• **Task prompt**: Reproduce the closing run of lines below verbatim, from the line that contains "This screenshot has height=395, width=933." up to and including the final line.

※

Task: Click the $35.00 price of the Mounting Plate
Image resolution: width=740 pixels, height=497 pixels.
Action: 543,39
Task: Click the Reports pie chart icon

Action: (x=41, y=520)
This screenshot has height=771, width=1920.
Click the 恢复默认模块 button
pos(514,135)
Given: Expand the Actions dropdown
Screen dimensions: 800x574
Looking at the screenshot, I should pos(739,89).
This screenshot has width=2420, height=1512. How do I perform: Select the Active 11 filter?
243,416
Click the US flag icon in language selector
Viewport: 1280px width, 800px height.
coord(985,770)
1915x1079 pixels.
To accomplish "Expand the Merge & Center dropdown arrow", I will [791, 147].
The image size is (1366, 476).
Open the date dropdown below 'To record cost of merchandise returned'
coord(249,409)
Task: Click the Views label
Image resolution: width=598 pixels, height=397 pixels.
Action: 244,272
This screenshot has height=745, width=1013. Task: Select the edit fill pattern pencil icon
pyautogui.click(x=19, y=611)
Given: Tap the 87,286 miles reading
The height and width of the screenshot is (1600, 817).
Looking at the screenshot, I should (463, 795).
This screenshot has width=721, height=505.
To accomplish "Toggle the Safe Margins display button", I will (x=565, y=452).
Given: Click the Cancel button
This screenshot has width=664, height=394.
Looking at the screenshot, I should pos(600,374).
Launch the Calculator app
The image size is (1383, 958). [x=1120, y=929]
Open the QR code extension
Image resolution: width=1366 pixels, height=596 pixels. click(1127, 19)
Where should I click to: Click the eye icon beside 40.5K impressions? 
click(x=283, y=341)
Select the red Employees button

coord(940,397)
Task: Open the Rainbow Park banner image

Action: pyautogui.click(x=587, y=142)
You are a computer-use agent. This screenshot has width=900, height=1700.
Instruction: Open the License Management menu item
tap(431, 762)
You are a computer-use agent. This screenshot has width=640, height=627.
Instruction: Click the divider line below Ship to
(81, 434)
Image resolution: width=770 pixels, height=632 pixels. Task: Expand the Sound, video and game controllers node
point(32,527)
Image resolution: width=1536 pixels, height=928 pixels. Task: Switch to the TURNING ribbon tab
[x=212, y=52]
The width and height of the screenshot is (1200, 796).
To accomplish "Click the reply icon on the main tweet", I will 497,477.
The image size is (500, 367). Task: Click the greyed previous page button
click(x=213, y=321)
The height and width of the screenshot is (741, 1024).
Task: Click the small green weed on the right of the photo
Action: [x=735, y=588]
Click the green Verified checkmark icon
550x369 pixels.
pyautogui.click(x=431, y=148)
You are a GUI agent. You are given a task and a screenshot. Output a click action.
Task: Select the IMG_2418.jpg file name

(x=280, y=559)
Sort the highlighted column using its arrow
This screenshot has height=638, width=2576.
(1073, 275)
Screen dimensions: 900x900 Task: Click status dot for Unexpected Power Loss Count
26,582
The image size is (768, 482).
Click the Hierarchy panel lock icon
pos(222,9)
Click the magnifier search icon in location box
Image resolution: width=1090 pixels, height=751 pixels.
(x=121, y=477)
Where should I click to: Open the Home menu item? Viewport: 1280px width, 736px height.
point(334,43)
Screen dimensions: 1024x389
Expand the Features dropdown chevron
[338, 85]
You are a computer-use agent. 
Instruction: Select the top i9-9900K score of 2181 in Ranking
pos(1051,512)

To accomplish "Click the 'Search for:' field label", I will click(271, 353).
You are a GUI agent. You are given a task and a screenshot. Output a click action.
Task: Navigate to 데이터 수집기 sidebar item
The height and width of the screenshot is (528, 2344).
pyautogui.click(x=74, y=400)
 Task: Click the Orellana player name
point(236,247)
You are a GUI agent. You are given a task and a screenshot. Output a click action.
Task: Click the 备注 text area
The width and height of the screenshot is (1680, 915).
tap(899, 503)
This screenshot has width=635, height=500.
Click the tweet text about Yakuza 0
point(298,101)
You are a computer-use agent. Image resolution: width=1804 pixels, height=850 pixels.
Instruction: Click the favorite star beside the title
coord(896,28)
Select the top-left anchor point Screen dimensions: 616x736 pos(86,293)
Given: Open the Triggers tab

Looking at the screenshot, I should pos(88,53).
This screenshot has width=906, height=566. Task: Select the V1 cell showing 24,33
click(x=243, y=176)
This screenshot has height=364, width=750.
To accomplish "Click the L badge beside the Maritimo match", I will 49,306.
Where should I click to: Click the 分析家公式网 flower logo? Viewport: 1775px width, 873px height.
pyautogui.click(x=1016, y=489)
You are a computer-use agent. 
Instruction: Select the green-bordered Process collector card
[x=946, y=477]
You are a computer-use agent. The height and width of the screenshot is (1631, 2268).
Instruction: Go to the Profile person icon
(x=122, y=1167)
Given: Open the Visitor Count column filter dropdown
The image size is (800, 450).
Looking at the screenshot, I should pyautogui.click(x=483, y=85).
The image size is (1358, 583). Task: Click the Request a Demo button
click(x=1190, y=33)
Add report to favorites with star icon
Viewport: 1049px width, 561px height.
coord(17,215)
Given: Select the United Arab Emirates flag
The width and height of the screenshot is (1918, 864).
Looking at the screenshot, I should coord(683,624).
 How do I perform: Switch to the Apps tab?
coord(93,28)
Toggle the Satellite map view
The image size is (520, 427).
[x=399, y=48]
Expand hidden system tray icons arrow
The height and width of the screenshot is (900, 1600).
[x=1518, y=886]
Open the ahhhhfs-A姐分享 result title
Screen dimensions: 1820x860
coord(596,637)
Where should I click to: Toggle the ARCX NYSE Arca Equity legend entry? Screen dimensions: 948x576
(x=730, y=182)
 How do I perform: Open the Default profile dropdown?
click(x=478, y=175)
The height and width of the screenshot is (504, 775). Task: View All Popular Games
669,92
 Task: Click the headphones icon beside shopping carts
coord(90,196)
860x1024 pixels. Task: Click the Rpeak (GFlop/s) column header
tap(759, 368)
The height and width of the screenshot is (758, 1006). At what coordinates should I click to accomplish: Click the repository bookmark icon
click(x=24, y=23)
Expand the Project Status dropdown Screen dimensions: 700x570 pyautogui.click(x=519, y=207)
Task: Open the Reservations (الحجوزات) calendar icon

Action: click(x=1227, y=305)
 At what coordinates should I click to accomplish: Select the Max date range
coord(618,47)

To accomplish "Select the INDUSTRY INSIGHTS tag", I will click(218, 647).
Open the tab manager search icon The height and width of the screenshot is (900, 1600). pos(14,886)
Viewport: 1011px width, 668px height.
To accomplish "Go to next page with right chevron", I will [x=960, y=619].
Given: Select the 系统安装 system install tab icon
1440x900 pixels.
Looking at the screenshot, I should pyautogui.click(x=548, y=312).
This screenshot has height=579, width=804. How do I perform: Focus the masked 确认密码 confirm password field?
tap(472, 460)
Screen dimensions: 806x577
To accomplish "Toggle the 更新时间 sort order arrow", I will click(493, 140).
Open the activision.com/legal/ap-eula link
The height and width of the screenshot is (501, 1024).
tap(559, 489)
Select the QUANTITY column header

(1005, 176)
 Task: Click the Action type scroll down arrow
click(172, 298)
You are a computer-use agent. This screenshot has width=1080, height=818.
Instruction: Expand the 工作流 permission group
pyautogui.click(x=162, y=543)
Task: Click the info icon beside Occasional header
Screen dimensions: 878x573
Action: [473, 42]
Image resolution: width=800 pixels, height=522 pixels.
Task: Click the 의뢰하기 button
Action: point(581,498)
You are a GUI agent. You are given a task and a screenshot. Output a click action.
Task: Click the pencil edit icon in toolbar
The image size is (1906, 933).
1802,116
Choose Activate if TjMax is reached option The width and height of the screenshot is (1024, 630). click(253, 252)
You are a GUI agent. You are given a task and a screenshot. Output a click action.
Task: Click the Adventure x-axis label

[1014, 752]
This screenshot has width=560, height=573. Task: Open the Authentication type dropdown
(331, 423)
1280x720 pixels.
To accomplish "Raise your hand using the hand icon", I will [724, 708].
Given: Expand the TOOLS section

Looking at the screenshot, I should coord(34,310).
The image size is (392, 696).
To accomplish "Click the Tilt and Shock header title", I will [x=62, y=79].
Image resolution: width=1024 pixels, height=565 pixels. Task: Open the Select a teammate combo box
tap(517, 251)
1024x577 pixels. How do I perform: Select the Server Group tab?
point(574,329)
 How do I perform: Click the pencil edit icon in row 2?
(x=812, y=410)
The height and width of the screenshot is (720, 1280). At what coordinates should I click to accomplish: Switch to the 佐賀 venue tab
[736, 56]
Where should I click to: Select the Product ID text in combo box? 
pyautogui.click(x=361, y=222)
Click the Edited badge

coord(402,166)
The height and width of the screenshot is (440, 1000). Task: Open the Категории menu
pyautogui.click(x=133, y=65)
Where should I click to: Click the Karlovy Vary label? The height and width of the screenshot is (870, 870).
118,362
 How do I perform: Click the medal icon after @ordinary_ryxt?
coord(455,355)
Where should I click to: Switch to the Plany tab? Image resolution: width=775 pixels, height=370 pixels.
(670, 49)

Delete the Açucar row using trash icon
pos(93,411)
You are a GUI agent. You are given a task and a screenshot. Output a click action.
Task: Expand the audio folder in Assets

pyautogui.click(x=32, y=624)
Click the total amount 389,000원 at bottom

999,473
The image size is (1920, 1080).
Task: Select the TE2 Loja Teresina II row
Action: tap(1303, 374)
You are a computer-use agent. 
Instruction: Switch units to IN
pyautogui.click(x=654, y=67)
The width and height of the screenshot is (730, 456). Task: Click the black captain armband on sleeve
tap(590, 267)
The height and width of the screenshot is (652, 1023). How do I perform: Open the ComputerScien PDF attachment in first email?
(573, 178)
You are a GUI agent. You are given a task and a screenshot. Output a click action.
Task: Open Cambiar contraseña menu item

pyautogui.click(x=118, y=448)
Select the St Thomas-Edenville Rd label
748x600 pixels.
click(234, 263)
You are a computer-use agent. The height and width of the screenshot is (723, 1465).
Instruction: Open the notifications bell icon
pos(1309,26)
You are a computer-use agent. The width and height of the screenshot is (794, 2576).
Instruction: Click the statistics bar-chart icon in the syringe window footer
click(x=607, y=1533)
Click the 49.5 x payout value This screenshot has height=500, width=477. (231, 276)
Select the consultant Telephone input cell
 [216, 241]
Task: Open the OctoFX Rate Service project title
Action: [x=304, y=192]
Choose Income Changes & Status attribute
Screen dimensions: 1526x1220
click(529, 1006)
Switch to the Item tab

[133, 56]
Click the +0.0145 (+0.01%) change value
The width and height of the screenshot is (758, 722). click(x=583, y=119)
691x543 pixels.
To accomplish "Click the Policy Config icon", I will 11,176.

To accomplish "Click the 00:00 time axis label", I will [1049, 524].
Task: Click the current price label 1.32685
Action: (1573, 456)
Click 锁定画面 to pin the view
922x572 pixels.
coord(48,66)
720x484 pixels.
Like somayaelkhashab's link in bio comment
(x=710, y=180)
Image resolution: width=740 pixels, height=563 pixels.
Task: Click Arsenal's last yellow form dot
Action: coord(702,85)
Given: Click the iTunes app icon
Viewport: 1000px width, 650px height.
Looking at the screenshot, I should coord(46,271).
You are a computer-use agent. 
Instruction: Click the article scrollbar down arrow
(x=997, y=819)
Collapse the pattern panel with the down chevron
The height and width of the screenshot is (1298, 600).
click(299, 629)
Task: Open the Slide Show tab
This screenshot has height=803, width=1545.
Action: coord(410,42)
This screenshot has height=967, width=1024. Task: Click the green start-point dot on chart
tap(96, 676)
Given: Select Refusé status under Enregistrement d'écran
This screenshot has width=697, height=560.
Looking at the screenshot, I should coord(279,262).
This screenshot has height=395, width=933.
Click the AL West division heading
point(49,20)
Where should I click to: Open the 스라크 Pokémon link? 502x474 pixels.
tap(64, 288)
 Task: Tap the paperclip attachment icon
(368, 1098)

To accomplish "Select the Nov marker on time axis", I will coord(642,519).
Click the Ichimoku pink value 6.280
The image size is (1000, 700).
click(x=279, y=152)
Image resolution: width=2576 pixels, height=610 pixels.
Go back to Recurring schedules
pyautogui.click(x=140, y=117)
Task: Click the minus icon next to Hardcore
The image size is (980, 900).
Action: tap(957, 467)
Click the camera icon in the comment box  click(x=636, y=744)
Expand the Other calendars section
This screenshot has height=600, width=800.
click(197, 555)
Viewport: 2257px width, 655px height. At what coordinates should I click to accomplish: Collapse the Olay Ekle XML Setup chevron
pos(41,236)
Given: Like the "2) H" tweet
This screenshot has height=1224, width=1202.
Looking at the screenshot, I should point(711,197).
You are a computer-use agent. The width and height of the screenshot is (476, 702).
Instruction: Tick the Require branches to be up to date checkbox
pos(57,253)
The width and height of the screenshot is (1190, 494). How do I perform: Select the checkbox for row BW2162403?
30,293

※

• **Output of the task**:
This screenshot has height=395, width=933.
Click the AL West division heading
point(49,20)
Where should I click to: Open the 스라크 Pokémon link? 502x474 pixels.
tap(64, 288)
 Task: Tap the paperclip attachment icon
(368, 1098)

To accomplish "Select the Nov marker on time axis", I will coord(642,519).
Click the Ichimoku pink value 6.280
The image size is (1000, 700).
click(x=279, y=152)
Image resolution: width=2576 pixels, height=610 pixels.
Go back to Recurring schedules
pyautogui.click(x=140, y=117)
Task: Click the minus icon next to Hardcore
The image size is (980, 900).
Action: tap(957, 467)
Click the camera icon in the comment box  click(x=636, y=744)
Expand the Other calendars section
This screenshot has height=600, width=800.
click(197, 555)
Viewport: 2257px width, 655px height. At what coordinates should I click to accomplish: Collapse the Olay Ekle XML Setup chevron
pos(41,236)
Given: Like the "2) H" tweet
This screenshot has height=1224, width=1202.
Looking at the screenshot, I should point(711,197).
You are a computer-use agent. The width and height of the screenshot is (476, 702).
Instruction: Tick the Require branches to be up to date checkbox
pos(57,253)
The width and height of the screenshot is (1190, 494). How do I perform: Select the checkbox for row BW2162403?
30,293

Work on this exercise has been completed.